«J'ai toujours voulu organiser un salon, explique l'organisateur Philippe Catteau. L'idée du modélisme a germé il y a un peu plus d'un an. Je suis un grand passionné de cirque, le thème était donc tout trouvé. Mais je ne me suis pas concentré uniquement sur ce sujet, il faut faire plaisir à tout le monde. On peut donc trouver sur le salon différentes thématiques : cirques, bien entendu, avion, voiture, bateau, bâtiment. Avec une équipe d'une quinzaine de personnes, on s'est lancé il y a un an : faire le tour des salons (il y en a deux autres en Wallonie, celui de Mons et de Ciney), repérer des exposants, proposer, prendre des contacts, écrire... » Du boulot en somme.

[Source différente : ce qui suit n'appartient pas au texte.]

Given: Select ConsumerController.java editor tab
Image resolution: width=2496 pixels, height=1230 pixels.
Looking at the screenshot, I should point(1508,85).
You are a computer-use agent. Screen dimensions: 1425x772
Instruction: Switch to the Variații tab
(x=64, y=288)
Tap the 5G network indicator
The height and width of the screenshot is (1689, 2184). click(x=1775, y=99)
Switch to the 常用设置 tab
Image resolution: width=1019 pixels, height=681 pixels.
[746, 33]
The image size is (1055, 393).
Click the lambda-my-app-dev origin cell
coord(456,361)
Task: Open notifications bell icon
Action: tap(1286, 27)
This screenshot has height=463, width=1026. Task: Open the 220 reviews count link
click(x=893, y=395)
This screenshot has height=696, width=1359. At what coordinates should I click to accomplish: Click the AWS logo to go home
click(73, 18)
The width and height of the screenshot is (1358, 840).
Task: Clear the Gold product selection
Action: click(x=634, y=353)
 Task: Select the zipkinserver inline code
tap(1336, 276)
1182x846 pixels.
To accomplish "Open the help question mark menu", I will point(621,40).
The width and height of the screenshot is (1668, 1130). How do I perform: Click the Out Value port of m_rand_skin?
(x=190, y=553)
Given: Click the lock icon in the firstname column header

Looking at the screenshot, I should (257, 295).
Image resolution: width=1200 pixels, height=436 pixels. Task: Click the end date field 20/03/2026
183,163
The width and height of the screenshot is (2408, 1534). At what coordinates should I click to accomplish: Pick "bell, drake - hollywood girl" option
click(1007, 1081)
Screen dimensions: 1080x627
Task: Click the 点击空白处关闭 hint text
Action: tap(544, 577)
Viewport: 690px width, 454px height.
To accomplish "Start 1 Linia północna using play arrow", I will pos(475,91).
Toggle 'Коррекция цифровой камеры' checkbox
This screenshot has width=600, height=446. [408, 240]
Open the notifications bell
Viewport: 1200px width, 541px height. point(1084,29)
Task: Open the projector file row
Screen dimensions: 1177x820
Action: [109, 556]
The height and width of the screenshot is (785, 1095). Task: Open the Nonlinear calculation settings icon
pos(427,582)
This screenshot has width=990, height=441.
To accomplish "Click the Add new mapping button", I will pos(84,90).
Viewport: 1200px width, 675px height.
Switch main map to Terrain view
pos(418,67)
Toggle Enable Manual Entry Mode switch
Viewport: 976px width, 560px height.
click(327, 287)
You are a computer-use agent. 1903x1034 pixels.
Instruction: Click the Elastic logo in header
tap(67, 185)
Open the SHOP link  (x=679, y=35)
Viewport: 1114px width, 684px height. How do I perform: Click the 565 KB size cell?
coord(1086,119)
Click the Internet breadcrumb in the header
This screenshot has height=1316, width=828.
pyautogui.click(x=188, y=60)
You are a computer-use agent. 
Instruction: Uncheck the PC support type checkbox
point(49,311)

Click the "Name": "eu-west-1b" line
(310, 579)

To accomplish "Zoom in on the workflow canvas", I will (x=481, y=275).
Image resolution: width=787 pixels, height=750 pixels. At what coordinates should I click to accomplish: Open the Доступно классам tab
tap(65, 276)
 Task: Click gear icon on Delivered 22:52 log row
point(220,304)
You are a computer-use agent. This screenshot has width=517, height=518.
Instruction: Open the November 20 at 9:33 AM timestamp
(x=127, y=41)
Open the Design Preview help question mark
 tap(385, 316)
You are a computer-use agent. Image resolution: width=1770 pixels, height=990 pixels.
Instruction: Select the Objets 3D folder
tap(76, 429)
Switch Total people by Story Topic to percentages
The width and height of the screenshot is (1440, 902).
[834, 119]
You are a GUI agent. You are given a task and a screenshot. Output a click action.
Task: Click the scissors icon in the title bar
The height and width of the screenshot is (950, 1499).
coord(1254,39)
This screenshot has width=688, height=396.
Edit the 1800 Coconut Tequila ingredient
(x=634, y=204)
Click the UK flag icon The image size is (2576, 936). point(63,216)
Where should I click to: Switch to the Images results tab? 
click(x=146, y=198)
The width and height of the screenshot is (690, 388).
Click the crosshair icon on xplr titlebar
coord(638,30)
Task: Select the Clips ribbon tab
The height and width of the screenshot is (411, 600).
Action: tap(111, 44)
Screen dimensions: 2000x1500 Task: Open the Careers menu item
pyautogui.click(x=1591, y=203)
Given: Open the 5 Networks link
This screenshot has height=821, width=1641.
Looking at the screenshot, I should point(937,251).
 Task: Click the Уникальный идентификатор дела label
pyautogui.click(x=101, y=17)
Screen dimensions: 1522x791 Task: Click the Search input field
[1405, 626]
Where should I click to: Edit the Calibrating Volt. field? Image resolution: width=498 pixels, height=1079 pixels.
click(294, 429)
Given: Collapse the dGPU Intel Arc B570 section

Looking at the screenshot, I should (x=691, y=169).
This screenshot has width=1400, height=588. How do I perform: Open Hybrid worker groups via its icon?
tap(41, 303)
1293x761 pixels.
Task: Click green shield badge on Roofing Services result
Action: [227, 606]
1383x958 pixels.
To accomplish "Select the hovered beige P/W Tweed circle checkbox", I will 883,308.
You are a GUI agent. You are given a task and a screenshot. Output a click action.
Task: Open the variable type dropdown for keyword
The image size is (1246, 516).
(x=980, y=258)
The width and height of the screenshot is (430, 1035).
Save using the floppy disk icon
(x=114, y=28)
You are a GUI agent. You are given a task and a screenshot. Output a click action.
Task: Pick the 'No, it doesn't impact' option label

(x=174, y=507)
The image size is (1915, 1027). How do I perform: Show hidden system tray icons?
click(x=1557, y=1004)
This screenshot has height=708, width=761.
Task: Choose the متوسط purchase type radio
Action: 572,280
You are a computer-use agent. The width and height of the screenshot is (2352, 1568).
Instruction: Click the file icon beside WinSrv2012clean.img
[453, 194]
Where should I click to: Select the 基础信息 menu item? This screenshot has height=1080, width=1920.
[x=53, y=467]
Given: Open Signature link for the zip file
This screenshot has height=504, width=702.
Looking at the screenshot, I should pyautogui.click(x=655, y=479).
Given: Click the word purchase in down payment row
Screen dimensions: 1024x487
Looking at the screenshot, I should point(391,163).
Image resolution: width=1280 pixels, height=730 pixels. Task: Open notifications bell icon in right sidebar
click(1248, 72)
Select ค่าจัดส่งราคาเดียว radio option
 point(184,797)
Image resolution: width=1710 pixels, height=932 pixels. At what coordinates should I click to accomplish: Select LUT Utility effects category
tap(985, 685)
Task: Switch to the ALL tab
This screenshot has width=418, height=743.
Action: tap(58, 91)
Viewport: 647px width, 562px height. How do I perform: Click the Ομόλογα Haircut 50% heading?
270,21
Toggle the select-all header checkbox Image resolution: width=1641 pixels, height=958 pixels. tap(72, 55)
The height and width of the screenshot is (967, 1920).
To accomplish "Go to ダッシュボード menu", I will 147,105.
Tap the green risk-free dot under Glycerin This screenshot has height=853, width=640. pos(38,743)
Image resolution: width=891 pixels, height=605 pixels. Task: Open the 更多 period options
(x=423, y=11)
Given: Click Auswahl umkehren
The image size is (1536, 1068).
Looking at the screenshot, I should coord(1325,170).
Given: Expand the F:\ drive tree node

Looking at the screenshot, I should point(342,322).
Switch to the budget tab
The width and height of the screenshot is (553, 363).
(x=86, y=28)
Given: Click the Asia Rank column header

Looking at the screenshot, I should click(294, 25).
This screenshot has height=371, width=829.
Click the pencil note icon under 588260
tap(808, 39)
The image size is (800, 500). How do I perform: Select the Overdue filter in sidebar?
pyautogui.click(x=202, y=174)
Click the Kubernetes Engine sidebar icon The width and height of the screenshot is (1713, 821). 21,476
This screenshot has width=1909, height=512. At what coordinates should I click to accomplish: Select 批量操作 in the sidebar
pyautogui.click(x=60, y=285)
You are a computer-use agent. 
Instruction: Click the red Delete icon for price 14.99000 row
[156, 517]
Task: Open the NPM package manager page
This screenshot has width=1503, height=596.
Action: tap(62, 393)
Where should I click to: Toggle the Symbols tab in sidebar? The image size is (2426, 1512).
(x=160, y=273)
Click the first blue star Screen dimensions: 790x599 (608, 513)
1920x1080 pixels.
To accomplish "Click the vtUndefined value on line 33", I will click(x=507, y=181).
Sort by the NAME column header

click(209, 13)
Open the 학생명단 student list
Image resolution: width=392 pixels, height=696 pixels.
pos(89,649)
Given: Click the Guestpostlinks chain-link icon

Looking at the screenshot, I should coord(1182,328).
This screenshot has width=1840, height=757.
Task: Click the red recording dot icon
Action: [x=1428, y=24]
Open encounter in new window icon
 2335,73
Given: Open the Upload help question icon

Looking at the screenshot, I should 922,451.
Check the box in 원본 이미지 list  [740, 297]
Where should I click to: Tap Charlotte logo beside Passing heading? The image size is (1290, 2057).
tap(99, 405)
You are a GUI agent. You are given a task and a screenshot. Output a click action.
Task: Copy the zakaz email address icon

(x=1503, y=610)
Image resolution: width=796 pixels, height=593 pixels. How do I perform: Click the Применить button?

Mais le résultat est à la hauteur des attentes du public : pas moins de quatre salles sont exploitées pour ces reproductions à l'échelle et des installations très bien adaptées aux démonstrations. On pense notamment au bassin d'eau pour les maquettes de bateaux. « Ça n'a pas été facile de le trouver, explique l'organisateur ; j'ai eu un coup de chance en trouvant une personne de Charleroi qui en louait justement un ». N'en déplaise aux enfants, les maquettes étaient souvent assorties de petits papiers : « Fragile, ne pas toucher ». Quel malheur de ne pouvoir profiter de ces beaux jouets à leurs yeux ! Le train à destination du Centre'Expo a pallié cela grâce au nombreux aller/retour qu'il a fait durant tout le week-end.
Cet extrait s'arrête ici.